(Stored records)
# # # # #

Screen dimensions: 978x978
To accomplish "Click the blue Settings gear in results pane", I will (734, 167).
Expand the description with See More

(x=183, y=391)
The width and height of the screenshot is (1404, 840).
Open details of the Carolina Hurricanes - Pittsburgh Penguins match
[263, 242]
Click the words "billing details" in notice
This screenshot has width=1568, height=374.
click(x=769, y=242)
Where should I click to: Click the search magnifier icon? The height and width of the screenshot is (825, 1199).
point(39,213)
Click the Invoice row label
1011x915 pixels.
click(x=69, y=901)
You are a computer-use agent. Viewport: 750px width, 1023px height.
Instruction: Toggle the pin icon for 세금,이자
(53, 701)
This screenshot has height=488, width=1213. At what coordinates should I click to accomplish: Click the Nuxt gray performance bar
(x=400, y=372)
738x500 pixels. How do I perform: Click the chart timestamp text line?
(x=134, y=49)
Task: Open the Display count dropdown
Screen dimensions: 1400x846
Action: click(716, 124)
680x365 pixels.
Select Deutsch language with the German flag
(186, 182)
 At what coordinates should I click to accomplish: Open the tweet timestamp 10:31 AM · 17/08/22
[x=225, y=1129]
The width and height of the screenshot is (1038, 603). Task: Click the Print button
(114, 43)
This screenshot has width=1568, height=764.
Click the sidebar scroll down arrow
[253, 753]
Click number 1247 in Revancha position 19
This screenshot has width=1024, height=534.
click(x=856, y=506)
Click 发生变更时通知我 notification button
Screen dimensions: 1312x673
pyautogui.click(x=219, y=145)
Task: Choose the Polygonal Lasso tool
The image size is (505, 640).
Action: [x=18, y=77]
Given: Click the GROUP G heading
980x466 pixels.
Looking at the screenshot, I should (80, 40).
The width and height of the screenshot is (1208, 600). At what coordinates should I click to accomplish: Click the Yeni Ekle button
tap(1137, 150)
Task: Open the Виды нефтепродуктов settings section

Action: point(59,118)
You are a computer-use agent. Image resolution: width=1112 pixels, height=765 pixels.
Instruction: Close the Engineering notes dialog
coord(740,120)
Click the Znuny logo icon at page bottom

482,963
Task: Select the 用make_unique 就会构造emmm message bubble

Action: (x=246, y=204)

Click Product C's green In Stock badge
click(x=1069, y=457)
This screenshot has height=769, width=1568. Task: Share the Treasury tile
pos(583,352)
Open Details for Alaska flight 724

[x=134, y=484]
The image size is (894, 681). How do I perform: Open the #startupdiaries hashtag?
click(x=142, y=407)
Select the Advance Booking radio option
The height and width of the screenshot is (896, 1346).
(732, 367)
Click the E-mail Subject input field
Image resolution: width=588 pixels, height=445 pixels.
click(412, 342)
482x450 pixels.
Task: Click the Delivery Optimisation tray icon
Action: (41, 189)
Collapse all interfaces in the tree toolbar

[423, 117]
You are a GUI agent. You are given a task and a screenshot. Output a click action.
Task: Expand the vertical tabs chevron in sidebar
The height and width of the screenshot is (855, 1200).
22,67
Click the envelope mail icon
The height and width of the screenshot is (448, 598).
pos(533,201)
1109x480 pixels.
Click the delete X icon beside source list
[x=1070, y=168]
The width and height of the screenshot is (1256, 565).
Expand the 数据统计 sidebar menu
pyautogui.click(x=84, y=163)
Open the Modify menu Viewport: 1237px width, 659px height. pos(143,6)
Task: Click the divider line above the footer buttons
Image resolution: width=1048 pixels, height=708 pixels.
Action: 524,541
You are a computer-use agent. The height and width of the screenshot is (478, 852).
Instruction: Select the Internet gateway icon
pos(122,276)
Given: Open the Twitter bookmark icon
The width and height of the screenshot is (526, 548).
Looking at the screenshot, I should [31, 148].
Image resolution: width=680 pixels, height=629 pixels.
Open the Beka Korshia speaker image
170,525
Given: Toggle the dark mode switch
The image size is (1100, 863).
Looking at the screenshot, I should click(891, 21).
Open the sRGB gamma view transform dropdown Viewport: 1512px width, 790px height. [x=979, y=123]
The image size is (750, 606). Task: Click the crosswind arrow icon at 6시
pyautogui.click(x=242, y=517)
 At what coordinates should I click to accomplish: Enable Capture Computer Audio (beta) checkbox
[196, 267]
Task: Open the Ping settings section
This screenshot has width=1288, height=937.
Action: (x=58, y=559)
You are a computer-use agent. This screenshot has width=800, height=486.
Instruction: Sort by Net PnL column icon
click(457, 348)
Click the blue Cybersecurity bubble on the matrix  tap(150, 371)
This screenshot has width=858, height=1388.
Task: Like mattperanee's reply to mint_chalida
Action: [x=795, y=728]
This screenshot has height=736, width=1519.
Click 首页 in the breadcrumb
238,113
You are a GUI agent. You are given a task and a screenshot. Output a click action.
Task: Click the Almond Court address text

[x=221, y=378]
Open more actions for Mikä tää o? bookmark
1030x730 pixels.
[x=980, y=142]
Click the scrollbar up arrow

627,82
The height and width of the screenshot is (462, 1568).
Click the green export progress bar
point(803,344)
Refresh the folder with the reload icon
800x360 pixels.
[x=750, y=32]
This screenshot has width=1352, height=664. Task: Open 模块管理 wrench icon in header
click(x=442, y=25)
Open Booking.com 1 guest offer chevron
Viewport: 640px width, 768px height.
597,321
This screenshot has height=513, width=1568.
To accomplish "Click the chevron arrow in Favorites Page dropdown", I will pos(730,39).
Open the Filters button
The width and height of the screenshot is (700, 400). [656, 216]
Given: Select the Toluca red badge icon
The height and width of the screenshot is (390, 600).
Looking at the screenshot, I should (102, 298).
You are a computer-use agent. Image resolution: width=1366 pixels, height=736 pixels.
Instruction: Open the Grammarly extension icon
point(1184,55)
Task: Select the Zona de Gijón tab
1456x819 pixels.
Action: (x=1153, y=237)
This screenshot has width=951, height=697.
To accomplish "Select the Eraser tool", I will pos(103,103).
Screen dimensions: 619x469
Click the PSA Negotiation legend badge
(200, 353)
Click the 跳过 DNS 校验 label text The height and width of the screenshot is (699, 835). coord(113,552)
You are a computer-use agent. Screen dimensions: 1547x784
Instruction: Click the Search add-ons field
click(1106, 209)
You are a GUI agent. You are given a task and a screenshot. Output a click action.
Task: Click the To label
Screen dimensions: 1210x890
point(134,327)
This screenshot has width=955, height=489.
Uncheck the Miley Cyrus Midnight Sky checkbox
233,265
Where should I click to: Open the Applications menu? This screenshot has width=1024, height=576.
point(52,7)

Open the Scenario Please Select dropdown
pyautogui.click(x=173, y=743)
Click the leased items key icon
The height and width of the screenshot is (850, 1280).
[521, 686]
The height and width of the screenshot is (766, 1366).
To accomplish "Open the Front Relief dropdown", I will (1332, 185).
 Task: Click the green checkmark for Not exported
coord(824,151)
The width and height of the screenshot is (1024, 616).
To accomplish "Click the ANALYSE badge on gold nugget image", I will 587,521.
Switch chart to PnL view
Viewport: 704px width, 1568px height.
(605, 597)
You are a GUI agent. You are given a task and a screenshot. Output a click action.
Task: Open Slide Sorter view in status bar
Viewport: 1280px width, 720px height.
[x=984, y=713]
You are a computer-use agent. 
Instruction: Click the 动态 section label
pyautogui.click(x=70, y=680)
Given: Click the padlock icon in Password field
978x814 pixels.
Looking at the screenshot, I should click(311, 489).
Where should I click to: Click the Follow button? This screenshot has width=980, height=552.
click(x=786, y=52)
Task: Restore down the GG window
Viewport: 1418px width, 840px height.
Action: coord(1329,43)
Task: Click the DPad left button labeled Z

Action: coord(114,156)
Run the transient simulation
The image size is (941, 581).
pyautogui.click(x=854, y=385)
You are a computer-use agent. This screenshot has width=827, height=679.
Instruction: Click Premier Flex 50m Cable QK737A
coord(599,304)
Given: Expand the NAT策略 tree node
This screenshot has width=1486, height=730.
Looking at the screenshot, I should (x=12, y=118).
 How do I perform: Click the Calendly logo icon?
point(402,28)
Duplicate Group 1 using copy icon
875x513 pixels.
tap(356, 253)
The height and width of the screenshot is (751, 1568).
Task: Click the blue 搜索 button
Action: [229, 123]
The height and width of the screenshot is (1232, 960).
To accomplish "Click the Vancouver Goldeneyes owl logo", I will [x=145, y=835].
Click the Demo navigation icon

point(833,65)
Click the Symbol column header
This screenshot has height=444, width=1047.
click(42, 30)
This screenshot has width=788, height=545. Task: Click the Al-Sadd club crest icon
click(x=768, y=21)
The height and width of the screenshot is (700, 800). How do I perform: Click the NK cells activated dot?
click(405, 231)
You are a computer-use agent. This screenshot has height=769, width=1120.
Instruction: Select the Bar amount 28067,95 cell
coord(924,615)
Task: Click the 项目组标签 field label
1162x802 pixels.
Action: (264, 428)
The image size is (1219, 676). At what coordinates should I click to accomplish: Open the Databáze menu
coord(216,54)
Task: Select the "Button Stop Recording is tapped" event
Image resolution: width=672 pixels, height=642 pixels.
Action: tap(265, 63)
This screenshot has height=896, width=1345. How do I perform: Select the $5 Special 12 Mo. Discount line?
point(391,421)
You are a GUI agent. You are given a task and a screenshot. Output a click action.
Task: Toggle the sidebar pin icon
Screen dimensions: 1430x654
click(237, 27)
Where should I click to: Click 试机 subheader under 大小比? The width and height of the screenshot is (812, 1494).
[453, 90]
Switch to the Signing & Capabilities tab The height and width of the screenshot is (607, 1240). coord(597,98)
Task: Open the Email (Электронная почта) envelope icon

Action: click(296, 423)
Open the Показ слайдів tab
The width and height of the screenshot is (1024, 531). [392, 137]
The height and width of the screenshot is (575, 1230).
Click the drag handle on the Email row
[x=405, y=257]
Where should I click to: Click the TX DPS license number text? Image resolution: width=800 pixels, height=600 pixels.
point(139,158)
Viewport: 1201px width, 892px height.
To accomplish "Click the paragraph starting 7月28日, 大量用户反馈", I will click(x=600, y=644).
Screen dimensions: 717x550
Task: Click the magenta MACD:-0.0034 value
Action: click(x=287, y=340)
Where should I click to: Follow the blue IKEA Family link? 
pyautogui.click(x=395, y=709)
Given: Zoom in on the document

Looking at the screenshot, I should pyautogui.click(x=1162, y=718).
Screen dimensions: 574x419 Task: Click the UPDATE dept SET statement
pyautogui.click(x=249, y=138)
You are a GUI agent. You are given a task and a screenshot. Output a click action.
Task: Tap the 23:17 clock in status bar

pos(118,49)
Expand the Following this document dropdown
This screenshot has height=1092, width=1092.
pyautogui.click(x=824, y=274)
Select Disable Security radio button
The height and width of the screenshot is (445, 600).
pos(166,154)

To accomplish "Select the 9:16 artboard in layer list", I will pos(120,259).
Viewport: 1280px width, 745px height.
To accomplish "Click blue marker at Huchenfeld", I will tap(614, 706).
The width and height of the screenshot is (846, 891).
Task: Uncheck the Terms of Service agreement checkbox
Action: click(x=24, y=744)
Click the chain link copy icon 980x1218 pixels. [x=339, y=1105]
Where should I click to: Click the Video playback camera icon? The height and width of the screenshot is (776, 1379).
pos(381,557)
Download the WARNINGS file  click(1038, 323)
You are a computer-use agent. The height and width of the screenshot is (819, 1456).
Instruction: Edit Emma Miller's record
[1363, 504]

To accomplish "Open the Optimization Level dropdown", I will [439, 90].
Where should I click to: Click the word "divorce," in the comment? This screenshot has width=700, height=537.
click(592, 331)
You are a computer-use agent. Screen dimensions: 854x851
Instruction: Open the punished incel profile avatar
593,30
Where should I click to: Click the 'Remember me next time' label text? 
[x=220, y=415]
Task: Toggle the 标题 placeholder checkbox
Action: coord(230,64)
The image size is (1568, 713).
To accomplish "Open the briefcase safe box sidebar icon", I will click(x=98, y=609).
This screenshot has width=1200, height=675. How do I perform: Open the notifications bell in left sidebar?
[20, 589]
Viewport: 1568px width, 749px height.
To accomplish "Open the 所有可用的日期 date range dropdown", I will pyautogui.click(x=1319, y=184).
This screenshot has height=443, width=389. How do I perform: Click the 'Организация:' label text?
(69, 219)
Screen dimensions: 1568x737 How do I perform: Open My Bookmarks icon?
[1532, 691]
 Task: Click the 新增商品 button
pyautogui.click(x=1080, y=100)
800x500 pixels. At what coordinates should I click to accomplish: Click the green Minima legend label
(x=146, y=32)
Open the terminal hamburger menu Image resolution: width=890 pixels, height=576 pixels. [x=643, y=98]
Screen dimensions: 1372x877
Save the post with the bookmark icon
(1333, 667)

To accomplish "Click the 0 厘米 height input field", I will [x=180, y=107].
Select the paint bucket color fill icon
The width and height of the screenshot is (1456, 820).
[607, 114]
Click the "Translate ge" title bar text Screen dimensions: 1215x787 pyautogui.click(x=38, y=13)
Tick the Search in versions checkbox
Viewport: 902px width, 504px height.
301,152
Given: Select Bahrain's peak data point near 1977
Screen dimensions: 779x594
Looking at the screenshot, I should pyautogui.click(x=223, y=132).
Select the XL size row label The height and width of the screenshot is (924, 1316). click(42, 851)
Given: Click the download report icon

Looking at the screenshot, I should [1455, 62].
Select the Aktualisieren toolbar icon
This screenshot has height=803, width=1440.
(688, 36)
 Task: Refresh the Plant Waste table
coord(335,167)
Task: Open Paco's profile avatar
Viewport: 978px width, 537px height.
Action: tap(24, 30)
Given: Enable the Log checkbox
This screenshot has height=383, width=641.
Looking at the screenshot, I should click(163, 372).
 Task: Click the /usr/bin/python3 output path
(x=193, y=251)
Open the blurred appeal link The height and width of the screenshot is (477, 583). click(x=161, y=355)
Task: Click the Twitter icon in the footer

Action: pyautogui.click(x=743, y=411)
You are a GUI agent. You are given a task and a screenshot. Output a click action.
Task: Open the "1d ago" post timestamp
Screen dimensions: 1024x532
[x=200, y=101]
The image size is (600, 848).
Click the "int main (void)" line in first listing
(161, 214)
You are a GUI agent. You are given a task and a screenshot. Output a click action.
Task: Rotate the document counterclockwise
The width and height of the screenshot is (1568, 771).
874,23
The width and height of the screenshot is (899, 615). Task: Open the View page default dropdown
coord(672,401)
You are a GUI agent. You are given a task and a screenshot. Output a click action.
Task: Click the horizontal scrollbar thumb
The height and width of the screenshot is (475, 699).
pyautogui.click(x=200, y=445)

# # # # #

PROBLEM DETAILS:
Wherever the string "input" shows up in a line above, tally that line, and answer with the final number alone.

THE COMPLETED TASK:
2